Now, to confirm this estimate with L'Hopital's Rule, which is a neat trick for when you get $\frac{0}{0}$ or $\frac{\infty}{\infty}$:
L'Hopital's Rule says if you have this $\frac{0}{0}$ situation, you can take the derivative (how fast a function changes) of the top part and the derivative of the bottom part separately, and then take the limit of that new fraction.

1. **Find the derivative of the top part (numerator):**
The numerator is $N(x) = 2x^2 - (3x+1)\sqrt{x} + 2$.
Let's rewrite $\sqrt{x}$ as $x^{1/2}$.
So, $N(x) = 2x^2 - (3x \cdot x^{1/2} + 1 \cdot x^{1/2}) + 2$
$N(x) = 2x^2 - (3x^{3/2} + x^{1/2}) + 2$
$N(x) = 2x^2 - 3x^{3/2} - x^{1/2} + 2$

Now, let's find $N'(x)$:
* The derivative of $2x^2$ is $2 \cdot 2x^{2-1} = 4x$.
* The derivative of $-3x^{3/2}$ is $-3 \cdot \frac{3}{2}x^{\frac{3}{2}-1} = -\frac{9}{2}x^{1/2} = -\frac{9}{2}\sqrt{x}$.
* The derivative of $-x^{1/2}$ is $-\frac{1}{2}x^{\frac{1}{2}-1} = -\frac{1}{2}x^{-1/2} = -\frac{1}{2\sqrt{x}}$.
* The derivative of $2$ (a constant) is $0$.

So, $N'(x) = 4x - \frac{9}{2}\sqrt{x} - \frac{1}{2\sqrt{x}}$.

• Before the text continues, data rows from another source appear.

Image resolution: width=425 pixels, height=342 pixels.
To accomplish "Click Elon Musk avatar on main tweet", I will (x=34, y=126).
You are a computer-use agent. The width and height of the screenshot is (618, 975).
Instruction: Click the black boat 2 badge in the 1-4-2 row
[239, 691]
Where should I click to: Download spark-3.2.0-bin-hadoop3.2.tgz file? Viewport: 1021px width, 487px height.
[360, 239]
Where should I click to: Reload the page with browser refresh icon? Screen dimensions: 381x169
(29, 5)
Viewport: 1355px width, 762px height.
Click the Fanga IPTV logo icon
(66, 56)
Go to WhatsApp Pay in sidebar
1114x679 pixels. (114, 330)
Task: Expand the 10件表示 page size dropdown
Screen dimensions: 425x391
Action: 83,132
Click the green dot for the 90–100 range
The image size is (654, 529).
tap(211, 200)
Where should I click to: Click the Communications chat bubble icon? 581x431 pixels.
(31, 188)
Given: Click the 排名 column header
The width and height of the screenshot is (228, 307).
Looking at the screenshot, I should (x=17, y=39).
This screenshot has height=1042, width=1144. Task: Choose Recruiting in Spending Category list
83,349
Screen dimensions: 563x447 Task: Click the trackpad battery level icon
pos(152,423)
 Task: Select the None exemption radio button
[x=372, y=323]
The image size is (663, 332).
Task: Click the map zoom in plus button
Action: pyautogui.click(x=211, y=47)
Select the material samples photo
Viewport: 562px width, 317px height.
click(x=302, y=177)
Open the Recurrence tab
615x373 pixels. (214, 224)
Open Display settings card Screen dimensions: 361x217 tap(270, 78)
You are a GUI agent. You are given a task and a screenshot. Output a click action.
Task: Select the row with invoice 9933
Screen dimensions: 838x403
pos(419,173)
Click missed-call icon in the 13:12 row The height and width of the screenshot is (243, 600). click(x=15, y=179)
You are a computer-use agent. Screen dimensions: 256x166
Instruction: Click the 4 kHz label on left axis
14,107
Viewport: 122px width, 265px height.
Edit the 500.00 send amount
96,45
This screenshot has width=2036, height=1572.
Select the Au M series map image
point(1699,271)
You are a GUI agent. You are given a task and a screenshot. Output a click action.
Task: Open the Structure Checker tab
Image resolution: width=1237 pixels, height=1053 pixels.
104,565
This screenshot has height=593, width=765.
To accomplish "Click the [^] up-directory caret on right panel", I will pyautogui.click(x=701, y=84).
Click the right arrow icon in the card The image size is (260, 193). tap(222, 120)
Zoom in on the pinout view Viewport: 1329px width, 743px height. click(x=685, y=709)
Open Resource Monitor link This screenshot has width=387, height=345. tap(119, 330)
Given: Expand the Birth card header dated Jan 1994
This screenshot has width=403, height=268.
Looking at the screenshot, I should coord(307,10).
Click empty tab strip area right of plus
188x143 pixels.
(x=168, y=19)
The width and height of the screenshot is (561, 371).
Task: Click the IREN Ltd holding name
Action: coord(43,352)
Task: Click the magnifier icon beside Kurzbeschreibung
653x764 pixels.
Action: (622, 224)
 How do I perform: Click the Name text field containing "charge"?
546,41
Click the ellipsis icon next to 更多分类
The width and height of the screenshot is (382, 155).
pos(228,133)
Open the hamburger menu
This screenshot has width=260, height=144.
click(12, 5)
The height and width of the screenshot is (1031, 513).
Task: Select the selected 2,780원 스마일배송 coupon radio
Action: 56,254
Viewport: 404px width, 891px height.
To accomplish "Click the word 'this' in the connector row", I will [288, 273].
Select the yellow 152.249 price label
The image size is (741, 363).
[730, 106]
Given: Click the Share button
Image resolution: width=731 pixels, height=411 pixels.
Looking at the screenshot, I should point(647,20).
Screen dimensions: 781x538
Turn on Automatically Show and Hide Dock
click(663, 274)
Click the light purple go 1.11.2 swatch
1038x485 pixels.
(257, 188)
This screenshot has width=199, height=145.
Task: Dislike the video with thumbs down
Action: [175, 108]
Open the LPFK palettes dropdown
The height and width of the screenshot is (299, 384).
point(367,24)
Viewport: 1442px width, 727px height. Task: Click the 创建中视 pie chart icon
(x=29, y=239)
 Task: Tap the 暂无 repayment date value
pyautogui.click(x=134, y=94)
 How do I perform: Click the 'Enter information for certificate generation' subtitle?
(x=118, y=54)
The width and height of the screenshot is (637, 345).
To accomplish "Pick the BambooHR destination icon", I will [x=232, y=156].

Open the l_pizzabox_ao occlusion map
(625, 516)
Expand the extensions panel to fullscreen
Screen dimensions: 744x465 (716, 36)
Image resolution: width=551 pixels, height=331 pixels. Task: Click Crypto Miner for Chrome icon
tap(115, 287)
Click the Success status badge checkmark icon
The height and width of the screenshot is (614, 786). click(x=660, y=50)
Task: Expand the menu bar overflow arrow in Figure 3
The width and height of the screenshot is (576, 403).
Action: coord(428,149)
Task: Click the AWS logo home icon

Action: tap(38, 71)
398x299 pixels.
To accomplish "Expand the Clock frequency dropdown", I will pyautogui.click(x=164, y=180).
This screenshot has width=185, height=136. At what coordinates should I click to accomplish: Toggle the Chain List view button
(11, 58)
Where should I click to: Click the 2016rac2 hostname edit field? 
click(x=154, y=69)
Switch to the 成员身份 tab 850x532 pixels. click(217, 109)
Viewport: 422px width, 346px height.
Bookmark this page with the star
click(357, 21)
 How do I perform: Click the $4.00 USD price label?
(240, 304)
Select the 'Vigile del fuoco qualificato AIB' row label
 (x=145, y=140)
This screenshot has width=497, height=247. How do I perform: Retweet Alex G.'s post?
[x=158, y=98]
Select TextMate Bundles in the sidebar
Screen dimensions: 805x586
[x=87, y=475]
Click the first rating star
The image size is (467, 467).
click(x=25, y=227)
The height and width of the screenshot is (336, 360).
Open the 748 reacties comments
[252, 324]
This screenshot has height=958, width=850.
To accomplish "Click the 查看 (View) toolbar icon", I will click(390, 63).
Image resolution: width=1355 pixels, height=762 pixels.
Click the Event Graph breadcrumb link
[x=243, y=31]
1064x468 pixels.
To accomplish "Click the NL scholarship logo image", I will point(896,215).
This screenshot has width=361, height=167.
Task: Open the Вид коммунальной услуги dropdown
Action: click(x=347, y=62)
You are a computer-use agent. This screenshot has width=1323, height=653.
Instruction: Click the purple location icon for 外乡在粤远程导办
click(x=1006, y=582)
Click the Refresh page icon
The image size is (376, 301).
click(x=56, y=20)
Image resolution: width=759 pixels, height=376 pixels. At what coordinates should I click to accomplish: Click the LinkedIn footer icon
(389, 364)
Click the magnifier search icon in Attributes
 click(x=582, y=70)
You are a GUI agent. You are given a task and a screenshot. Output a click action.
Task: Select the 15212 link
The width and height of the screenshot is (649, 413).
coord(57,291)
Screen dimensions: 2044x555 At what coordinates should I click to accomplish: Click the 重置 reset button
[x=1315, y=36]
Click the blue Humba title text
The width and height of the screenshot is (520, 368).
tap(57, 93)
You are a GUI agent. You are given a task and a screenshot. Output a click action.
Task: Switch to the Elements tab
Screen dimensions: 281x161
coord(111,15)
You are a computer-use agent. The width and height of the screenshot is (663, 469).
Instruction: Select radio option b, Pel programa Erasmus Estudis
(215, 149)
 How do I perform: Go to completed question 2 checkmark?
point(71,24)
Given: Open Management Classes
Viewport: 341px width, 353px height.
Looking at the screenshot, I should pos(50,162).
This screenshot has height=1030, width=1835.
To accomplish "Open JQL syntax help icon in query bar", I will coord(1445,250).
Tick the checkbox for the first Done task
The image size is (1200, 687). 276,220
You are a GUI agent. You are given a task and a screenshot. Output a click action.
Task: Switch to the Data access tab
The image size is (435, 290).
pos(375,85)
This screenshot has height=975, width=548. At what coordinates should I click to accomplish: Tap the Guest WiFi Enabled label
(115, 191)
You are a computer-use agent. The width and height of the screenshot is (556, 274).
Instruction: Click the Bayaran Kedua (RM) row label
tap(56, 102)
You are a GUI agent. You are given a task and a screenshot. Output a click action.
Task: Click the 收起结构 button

2. **Find the derivative of the bottom part (denominator):**
The denominator is $D(x) = x-1$.
The derivative of $D(x)$ is $D'(x) = 1$.

3. **Now, apply L'Hopital's Rule by taking the limit of the new fraction $\frac{N'(x)}{D'(x)}$ as $x \rightarrow 1$:**
$\lim _{x \rightarrow 1} \frac{4x - \frac{9}{2}\sqrt{x} - \frac{1}{2\sqrt{x}}}{1}$
Now, plug in $x=1$:
$4(1) - \frac{9}{2}\sqrt{1} - \frac{1}{2\sqrt{1}}$
$= 4 - \frac{9}{2} - \frac{1}{2}$
$= 4 - \frac{10}{2}$
$= 4 - 5$
$= -1$

Both my "graphing" estimate and the calculation using L'Hopital's Rule gave me the same answer: -1! That's awesome when they match up!

Alternative answer

Answer: -1 Explain
This is a question about <finding the limit of a function as x approaches a certain value, which shows where the function is heading towards>. We used <looking at the behavior near the point (like graphing) to estimate> and <L'Hopital's Rule> to confirm our answer.

The solving step is:

1. **Understand What a Limit Is:** We want to figure out what value the function $\frac{2 x^{2}-(3 x+1) \sqrt{x}+2}{x-1}$ gets super, super close to as $x$ gets super, super close to 1. Even if the function can't actually touch that point, it tells us where the graph is headed.
2. **Initial Check (Why we need more than just plugging in):** If we try to just plug in $x=1$ into the function, we get $\frac{2(1)^2 - (3(1)+1)\sqrt{1}+2}{1-1} = \frac{2 - 4 + 2}{0} = \frac{0}{0}$. This is a special form that tells us there's a "hole" in the graph at $x=1$, but the limit might still exist!
3. **Estimate by "Graphing" (by checking points near the hole):**
* Imagine we could draw this graph perfectly. As $x$ gets really, really close to 1 (like 0.9, 0.99 from the left side, or 1.01, 1.001 from the right side), the $y$-values of the points on the graph would get closer and closer to some specific number.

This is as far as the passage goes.